Collection entries:
---

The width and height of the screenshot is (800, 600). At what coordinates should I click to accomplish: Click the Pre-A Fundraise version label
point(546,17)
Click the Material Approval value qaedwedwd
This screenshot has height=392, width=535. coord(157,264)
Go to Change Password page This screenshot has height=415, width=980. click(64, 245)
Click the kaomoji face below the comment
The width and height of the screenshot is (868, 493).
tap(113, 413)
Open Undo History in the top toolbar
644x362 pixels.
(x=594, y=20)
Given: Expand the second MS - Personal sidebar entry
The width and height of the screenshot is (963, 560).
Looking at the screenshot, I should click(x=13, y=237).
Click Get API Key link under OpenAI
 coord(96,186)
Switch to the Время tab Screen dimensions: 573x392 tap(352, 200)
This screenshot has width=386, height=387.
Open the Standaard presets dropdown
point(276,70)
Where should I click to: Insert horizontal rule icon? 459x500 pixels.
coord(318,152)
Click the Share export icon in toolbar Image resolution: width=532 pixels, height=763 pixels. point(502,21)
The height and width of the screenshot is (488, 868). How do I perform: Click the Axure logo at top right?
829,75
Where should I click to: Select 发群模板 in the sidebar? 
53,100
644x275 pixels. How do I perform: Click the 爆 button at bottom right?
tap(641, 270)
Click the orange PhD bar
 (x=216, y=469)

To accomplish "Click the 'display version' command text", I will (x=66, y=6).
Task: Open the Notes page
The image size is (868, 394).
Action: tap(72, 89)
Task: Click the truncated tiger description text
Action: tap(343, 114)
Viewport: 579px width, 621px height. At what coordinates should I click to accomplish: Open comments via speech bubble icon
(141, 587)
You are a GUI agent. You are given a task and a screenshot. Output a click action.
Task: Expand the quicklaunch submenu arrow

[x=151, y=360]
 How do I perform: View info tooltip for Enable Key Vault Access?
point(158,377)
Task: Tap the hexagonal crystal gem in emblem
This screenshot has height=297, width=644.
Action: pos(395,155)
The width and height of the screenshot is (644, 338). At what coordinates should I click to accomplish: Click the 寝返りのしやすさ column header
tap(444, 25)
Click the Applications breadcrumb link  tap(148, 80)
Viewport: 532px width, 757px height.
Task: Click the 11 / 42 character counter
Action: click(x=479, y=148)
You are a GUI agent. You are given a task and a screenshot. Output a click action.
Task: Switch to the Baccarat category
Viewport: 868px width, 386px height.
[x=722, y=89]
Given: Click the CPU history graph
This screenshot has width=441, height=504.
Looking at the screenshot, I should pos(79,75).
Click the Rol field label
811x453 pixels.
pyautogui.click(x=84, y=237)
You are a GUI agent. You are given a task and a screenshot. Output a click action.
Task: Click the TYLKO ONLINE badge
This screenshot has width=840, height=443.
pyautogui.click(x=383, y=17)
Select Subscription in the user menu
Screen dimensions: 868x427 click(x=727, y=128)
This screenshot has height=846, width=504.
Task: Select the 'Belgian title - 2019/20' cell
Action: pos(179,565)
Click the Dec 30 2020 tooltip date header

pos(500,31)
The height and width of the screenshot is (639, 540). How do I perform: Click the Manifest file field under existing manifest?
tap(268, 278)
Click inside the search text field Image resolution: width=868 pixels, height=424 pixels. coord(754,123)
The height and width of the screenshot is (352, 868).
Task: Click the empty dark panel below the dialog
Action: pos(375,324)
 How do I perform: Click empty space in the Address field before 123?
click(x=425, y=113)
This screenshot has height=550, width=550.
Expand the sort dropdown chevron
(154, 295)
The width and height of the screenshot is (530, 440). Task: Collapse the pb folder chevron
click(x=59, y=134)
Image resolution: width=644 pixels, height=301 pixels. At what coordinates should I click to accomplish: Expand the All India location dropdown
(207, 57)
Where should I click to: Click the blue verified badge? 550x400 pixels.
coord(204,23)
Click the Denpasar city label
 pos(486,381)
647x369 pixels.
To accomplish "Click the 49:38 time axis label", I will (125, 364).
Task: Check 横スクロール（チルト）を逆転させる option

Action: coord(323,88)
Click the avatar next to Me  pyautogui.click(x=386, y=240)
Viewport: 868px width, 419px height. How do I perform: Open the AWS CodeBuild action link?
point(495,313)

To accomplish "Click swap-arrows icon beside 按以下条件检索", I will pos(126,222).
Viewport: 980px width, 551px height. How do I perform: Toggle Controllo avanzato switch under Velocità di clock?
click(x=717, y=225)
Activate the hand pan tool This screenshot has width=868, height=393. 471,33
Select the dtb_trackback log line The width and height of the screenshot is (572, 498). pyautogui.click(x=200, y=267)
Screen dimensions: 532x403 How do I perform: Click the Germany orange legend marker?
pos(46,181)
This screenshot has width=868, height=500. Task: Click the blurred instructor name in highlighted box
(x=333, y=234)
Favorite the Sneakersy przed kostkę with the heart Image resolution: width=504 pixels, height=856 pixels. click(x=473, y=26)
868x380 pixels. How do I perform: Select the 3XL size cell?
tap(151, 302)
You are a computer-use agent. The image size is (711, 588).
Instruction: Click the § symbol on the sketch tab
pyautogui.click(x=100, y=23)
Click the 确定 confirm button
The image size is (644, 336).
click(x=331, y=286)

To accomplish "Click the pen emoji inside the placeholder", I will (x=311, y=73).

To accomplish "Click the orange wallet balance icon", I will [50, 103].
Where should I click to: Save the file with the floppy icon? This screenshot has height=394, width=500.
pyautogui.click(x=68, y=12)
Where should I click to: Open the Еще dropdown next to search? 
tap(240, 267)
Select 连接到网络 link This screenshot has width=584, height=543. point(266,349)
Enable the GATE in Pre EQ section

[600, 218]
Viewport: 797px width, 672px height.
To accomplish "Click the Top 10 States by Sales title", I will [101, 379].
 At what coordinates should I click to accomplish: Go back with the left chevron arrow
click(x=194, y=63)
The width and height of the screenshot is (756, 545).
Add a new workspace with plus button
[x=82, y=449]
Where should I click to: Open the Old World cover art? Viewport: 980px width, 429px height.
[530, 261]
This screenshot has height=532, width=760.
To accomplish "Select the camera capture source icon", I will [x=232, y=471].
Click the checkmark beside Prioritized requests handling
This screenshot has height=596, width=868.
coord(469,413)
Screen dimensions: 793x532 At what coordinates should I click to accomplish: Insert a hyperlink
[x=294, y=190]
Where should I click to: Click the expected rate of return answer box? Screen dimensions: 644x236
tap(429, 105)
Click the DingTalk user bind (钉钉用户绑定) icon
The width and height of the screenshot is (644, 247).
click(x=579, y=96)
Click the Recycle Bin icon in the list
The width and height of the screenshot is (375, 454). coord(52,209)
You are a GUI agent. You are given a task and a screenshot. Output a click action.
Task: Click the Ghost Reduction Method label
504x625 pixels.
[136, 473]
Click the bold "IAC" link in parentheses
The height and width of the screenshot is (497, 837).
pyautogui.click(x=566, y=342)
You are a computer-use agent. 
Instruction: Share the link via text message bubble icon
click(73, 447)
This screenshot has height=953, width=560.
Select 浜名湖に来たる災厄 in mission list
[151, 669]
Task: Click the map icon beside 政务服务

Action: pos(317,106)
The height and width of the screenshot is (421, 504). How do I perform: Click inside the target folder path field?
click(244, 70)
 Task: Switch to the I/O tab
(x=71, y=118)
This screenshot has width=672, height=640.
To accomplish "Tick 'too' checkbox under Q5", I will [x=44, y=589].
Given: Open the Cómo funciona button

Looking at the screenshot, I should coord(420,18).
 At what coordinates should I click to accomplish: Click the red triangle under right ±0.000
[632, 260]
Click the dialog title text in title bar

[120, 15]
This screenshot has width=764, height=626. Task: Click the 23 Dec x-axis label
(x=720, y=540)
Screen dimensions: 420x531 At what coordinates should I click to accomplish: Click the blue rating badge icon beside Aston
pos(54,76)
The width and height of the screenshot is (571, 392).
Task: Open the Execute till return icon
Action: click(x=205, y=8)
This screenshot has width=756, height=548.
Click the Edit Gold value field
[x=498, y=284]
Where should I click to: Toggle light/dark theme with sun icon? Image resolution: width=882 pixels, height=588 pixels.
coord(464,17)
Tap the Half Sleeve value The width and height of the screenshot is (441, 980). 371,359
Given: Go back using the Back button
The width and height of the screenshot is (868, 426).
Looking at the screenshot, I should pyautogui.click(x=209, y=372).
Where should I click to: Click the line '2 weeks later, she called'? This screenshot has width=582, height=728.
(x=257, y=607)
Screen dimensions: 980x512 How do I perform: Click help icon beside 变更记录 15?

---

-- TASK DIRECTIONS --
Every line of the entries above that holds "computer" should be copied out.

-- WRITTEN RESPONSE --
You are a computer-use agent. The image size is (711, 588).
You are a computer-use agent. 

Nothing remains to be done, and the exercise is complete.